DETALHES DA TAREFA: Por favor, apresente todas as linhas abaixo em uma tabela Markdown com as colunas "Nº", que traz o número de ordem, e "Linha", que traz o texto. Deixe de fora as linhas em branco.

LINHAS DE ORIGEM:
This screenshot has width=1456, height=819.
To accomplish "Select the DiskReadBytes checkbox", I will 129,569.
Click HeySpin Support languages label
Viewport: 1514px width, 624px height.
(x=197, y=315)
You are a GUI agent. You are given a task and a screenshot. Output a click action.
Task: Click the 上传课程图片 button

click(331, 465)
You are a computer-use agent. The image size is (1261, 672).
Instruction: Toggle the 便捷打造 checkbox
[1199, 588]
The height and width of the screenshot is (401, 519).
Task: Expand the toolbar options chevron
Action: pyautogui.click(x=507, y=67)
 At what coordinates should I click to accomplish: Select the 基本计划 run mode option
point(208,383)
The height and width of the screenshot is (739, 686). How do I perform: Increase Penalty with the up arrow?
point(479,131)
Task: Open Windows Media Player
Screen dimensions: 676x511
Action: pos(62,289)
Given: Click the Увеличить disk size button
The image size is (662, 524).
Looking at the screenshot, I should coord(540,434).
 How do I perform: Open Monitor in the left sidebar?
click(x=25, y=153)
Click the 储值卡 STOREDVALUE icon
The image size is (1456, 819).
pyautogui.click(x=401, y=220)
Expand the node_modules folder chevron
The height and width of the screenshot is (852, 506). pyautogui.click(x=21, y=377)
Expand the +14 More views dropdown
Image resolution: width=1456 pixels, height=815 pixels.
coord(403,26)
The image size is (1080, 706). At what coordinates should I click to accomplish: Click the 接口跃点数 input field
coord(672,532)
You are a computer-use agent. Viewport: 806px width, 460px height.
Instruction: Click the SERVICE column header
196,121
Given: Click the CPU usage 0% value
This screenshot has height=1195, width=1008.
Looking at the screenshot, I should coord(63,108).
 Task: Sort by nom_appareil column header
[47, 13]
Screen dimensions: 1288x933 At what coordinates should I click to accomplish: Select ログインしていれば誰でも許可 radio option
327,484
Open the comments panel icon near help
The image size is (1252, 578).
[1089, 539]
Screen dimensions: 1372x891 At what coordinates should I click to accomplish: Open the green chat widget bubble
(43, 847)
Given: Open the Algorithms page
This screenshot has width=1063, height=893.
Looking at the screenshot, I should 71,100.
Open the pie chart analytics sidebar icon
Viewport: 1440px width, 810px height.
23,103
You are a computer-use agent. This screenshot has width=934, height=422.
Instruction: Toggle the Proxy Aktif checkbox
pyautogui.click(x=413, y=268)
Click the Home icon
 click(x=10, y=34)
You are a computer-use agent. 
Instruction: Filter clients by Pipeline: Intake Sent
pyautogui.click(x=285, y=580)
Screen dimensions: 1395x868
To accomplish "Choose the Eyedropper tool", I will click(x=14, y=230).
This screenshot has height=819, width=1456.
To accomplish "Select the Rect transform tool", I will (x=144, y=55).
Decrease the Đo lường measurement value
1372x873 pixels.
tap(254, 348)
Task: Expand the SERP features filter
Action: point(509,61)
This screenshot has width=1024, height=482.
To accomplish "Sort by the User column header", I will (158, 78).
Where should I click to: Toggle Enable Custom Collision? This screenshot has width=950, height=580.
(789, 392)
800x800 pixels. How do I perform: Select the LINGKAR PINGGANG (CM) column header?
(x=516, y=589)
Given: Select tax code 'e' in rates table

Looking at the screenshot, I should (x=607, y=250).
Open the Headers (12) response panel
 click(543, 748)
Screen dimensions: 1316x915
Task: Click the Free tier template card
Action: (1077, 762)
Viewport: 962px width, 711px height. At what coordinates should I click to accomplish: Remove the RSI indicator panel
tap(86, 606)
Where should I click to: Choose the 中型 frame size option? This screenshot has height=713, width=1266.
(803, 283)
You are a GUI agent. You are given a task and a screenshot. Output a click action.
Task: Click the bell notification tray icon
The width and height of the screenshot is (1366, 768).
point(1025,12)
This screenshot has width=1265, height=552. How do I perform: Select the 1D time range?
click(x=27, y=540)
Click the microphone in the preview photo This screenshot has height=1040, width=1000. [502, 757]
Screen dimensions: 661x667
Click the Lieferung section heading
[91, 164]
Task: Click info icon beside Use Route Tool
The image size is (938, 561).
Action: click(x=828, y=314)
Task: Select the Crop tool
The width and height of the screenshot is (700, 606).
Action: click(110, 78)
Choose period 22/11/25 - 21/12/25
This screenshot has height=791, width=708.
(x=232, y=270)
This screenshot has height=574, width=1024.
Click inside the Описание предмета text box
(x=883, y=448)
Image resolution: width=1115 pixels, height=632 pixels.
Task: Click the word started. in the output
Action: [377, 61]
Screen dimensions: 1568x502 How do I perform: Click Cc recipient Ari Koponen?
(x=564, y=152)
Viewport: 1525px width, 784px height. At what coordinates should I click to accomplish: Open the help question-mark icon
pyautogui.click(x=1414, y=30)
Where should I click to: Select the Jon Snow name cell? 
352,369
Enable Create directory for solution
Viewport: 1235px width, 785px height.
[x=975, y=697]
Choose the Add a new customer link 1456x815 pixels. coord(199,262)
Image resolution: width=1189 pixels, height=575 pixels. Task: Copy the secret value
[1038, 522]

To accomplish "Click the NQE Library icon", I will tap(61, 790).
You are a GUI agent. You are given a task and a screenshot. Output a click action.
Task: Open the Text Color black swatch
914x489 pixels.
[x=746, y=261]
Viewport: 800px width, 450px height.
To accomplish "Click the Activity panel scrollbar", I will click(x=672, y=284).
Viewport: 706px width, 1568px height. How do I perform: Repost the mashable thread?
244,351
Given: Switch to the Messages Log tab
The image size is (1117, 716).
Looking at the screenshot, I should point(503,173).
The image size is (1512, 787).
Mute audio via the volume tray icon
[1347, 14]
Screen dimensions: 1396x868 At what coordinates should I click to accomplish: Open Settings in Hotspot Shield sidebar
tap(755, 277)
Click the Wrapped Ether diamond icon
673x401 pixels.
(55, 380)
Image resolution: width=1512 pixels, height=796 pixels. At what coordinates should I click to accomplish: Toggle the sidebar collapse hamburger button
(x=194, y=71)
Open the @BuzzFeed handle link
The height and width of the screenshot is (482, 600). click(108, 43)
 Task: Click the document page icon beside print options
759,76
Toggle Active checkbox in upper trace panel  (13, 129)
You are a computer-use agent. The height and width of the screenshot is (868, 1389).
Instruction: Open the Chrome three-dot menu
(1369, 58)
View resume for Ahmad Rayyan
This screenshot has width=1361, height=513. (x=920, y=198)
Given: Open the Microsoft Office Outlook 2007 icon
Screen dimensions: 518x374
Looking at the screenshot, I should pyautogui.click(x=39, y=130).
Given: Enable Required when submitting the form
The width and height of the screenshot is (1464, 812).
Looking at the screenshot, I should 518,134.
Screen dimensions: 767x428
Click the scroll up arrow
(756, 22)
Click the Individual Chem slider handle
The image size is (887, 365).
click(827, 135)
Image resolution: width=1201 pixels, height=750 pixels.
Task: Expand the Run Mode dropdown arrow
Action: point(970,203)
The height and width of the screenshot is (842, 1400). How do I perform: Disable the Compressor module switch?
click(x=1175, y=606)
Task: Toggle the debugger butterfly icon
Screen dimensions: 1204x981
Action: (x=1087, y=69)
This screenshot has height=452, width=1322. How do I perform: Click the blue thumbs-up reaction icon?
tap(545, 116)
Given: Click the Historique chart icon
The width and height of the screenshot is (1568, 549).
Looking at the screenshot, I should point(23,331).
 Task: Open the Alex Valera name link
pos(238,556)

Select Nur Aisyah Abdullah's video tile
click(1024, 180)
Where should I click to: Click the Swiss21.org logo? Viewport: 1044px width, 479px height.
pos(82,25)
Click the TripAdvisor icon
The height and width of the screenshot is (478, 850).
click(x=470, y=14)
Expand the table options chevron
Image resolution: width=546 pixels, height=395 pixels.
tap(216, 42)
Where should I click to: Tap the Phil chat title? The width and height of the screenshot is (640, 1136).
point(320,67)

RESULTADO:
| Nº | Linha |
|---|---|
| 1 | This screenshot has width=1456, height=819. |
| 2 | To accomplish "Select the DiskReadBytes checkbox", I will 129,569. |
| 3 | Click HeySpin Support languages label |
| 4 | Viewport: 1514px width, 624px height. |
| 5 | (x=197, y=315) |
| 6 | You are a GUI agent. You are given a task and a screenshot. Output a click action. |
| 7 | Task: Click the 上传课程图片 button |
| 8 | click(331, 465) |
| 9 | You are a computer-use agent. The image size is (1261, 672). |
| 10 | Instruction: Toggle the 便捷打造 checkbox |
| 11 | [1199, 588] |
| 12 | The height and width of the screenshot is (401, 519). |
| 13 | Task: Expand the toolbar options chevron |
| 14 | Action: pyautogui.click(x=507, y=67) |
| 15 |  At what coordinates should I click to accomplish: Select the 基本计划 run mode option |
| 16 | point(208,383) |
| 17 | The height and width of the screenshot is (739, 686). How do I perform: Increase Penalty with the up arrow? |
| 18 | point(479,131) |
| 19 | Task: Open Windows Media Player |
| 20 | Screen dimensions: 676x511 |
| 21 | Action: pos(62,289) |
| 22 | Given: Click the Увеличить disk size button |
| 23 | The image size is (662, 524). |
| 24 | Looking at the screenshot, I should coord(540,434). |
| 25 |  How do I perform: Open Monitor in the left sidebar? |
| 26 | click(x=25, y=153) |
| 27 | Click the 储值卡 STOREDVALUE icon |
| 28 | The image size is (1456, 819). |
| 29 | pyautogui.click(x=401, y=220) |
| 30 | Expand the node_modules folder chevron |
| 31 | The height and width of the screenshot is (852, 506). pyautogui.click(x=21, y=377) |
| 32 | Expand the +14 More views dropdown |
| 33 | Image resolution: width=1456 pixels, height=815 pixels. |
| 34 | coord(403,26) |
| 35 | The image size is (1080, 706). At what coordinates should I click to accomplish: Click the 接口跃点数 input field |
| 36 | coord(672,532) |
| 37 | You are a computer-use agent. Viewport: 806px width, 460px height. |
| 38 | Instruction: Click the SERVICE column header |
| 39 | 196,121 |
| 40 | Given: Click the CPU usage 0% value |
| 41 | This screenshot has height=1195, width=1008. |
| 42 | Looking at the screenshot, I should coord(63,108). |
| 43 |  Task: Sort by nom_appareil column header |
| 44 | [47, 13] |
| 45 | Screen dimensions: 1288x933 At what coordinates should I click to accomplish: Select ログインしていれば誰でも許可 radio option |
| 46 | 327,484 |
| 47 | Open the comments panel icon near help |
| 48 | The image size is (1252, 578). |
| 49 | [1089, 539] |
| 50 | Screen dimensions: 1372x891 At what coordinates should I click to accomplish: Open the green chat widget bubble |
| 51 | (43, 847) |
| 52 | Given: Open the Algorithms page |
| 53 | This screenshot has width=1063, height=893. |
| 54 | Looking at the screenshot, I should 71,100. |
| 55 | Open the pie chart analytics sidebar icon |
| 56 | Viewport: 1440px width, 810px height. |
| 57 | 23,103 |
| 58 | You are a computer-use agent. This screenshot has width=934, height=422. |
| 59 | Instruction: Toggle the Proxy Aktif checkbox |
| 60 | pyautogui.click(x=413, y=268) |
| 61 | Click the Home icon |
| 62 |  click(x=10, y=34) |
| 63 | You are a computer-use agent.  |
| 64 | Instruction: Filter clients by Pipeline: Intake Sent |
| 65 | pyautogui.click(x=285, y=580) |
| 66 | Screen dimensions: 1395x868 |
| 67 | To accomplish "Choose the Eyedropper tool", I will click(x=14, y=230). |
| 68 | This screenshot has height=819, width=1456. |
| 69 | To accomplish "Select the Rect transform tool", I will (x=144, y=55). |
| 70 | Decrease the Đo lường measurement value |
| 71 | 1372x873 pixels. |
| 72 | tap(254, 348) |
| 73 | Task: Expand the SERP features filter |
| 74 | Action: point(509,61) |
| 75 | This screenshot has width=1024, height=482. |
| 76 | To accomplish "Sort by the User column header", I will (158, 78). |
| 77 | Where should I click to: Toggle Enable Custom Collision? This screenshot has width=950, height=580. |
| 78 | (789, 392) |
| 79 | 800x800 pixels. How do I perform: Select the LINGKAR PINGGANG (CM) column header? |
| 80 | (x=516, y=589) |
| 81 | Given: Select tax code 'e' in rates table |
| 82 | Looking at the screenshot, I should (x=607, y=250). |
| 83 | Open the Headers (12) response panel |
| 84 |  click(543, 748) |
| 85 | Screen dimensions: 1316x915 |
| 86 | Task: Click the Free tier template card |
| 87 | Action: (1077, 762) |
| 88 | Viewport: 962px width, 711px height. At what coordinates should I click to accomplish: Remove the RSI indicator panel |
| 89 | tap(86, 606) |
| 90 | Where should I click to: Choose the 中型 frame size option? This screenshot has height=713, width=1266. |
| 91 | (803, 283) |
| 92 | You are a GUI agent. You are given a task and a screenshot. Output a click action. |
| 93 | Task: Click the bell notification tray icon |
| 94 | The width and height of the screenshot is (1366, 768). |
| 95 | point(1025,12) |
| 96 | This screenshot has width=1265, height=552. How do I perform: Select the 1D time range? |
| 97 | click(x=27, y=540) |
| 98 | Click the microphone in the preview photo This screenshot has height=1040, width=1000. [502, 757] |
| 99 | Screen dimensions: 661x667 |
| 100 | Click the Lieferung section heading |
| 101 | [91, 164] |
| 102 | Task: Click info icon beside Use Route Tool |
| 103 | The image size is (938, 561). |
| 104 | Action: click(x=828, y=314) |
| 105 | Task: Select the Crop tool |
| 106 | The width and height of the screenshot is (700, 606). |
| 107 | Action: click(110, 78) |
| 108 | Choose period 22/11/25 - 21/12/25 |
| 109 | This screenshot has height=791, width=708. |
| 110 | (x=232, y=270) |
| 111 | This screenshot has height=574, width=1024. |
| 112 | Click inside the Описание предмета text box |
| 113 | (x=883, y=448) |
| 114 | Image resolution: width=1115 pixels, height=632 pixels. |
| 115 | Task: Click the word started. in the output |
| 116 | Action: [377, 61] |
| 117 | Screen dimensions: 1568x502 How do I perform: Click Cc recipient Ari Koponen? |
| 118 | (x=564, y=152) |
| 119 | Viewport: 1525px width, 784px height. At what coordinates should I click to accomplish: Open the help question-mark icon |
| 120 | pyautogui.click(x=1414, y=30) |
| 121 | Where should I click to: Select the Jon Snow name cell?  |
| 122 | 352,369 |
| 123 | Enable Create directory for solution |
| 124 | Viewport: 1235px width, 785px height. |
| 125 | [x=975, y=697] |
| 126 | Choose the Add a new customer link 1456x815 pixels. coord(199,262) |
| 127 | Image resolution: width=1189 pixels, height=575 pixels. Task: Copy the secret value |
| 128 | [1038, 522] |
| 129 | To accomplish "Click the NQE Library icon", I will tap(61, 790). |
| 130 | You are a GUI agent. You are given a task and a screenshot. Output a click action. |
| 131 | Task: Open the Text Color black swatch |
| 132 | 914x489 pixels. |
| 133 | [x=746, y=261] |
| 134 | Viewport: 800px width, 450px height. |
| 135 | To accomplish "Click the Activity panel scrollbar", I will click(x=672, y=284). |
| 136 | Viewport: 706px width, 1568px height. How do I perform: Repost the mashable thread? |
| 137 | 244,351 |
| 138 | Given: Switch to the Messages Log tab |
| 139 | The image size is (1117, 716). |
| 140 | Looking at the screenshot, I should point(503,173). |
| 141 | The image size is (1512, 787). |
| 142 | Mute audio via the volume tray icon |
| 143 | [1347, 14] |
| 144 | Screen dimensions: 1396x868 At what coordinates should I click to accomplish: Open Settings in Hotspot Shield sidebar |
| 145 | tap(755, 277) |
| 146 | Click the Wrapped Ether diamond icon |
| 147 | 673x401 pixels. |
| 148 | (55, 380) |
| 149 | Image resolution: width=1512 pixels, height=796 pixels. At what coordinates should I click to accomplish: Toggle the sidebar collapse hamburger button |
| 150 | (x=194, y=71) |
| 151 | Open the @BuzzFeed handle link |
| 152 | The height and width of the screenshot is (482, 600). click(108, 43) |
| 153 |  Task: Click the document page icon beside print options |
| 154 | 759,76 |
| 155 | Toggle Active checkbox in upper trace panel  (13, 129) |
| 156 | You are a computer-use agent. The height and width of the screenshot is (868, 1389). |
| 157 | Instruction: Open the Chrome three-dot menu |
| 158 | (1369, 58) |
| 159 | View resume for Ahmad Rayyan |
| 160 | This screenshot has width=1361, height=513. (x=920, y=198) |
| 161 | Given: Open the Microsoft Office Outlook 2007 icon |
| 162 | Screen dimensions: 518x374 |
| 163 | Looking at the screenshot, I should pyautogui.click(x=39, y=130). |
| 164 | Given: Enable Required when submitting the form |
| 165 | The width and height of the screenshot is (1464, 812). |
| 166 | Looking at the screenshot, I should 518,134. |
| 167 | Screen dimensions: 767x428 |
| 168 | Click the scroll up arrow |
| 169 | (756, 22) |
| 170 | Click the Individual Chem slider handle |
| 171 | The image size is (887, 365). |
| 172 | click(827, 135) |
| 173 | Image resolution: width=1201 pixels, height=750 pixels. |
| 174 | Task: Expand the Run Mode dropdown arrow |
| 175 | Action: point(970,203) |
| 176 | The height and width of the screenshot is (842, 1400). How do I perform: Disable the Compressor module switch? |
| 177 | click(x=1175, y=606) |
| 178 | Task: Toggle the debugger butterfly icon |
| 179 | Screen dimensions: 1204x981 |
| 180 | Action: (x=1087, y=69) |
| 181 | This screenshot has height=452, width=1322. How do I perform: Click the blue thumbs-up reaction icon? |
| 182 | tap(545, 116) |
| 183 | Given: Click the Historique chart icon |
| 184 | The width and height of the screenshot is (1568, 549). |
| 185 | Looking at the screenshot, I should point(23,331). |
| 186 |  Task: Open the Alex Valera name link |
| 187 | pos(238,556) |
| 188 | Select Nur Aisyah Abdullah's video tile |
| 189 | click(1024, 180) |
| 190 | Where should I click to: Click the Swiss21.org logo? Viewport: 1044px width, 479px height. |
| 191 | pos(82,25) |
| 192 | Click the TripAdvisor icon |
| 193 | The height and width of the screenshot is (478, 850). |
| 194 | click(x=470, y=14) |
| 195 | Expand the table options chevron |
| 196 | Image resolution: width=546 pixels, height=395 pixels. |
| 197 | tap(216, 42) |
| 198 | Where should I click to: Tap the Phil chat title? The width and height of the screenshot is (640, 1136). |
| 199 | point(320,67) |